Entries for locating words and elements:
= = =

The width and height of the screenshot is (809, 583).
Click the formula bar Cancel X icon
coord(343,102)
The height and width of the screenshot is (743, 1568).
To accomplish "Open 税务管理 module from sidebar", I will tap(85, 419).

= = =

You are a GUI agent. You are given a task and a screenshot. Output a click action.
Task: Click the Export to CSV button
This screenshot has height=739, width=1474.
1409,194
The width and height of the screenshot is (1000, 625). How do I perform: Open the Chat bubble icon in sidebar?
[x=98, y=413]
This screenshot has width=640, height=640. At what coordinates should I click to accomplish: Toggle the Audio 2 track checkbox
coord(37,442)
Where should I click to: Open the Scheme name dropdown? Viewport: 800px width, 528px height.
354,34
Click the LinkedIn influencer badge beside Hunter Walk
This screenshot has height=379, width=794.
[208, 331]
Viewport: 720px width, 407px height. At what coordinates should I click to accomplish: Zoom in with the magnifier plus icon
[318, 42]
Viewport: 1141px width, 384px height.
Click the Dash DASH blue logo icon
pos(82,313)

= = =

### REQUIREMENT:
Count the lines in the entries above that contain the string "Open", with case counting, and give only the number.

### RESULT OF THIS EXERCISE:
3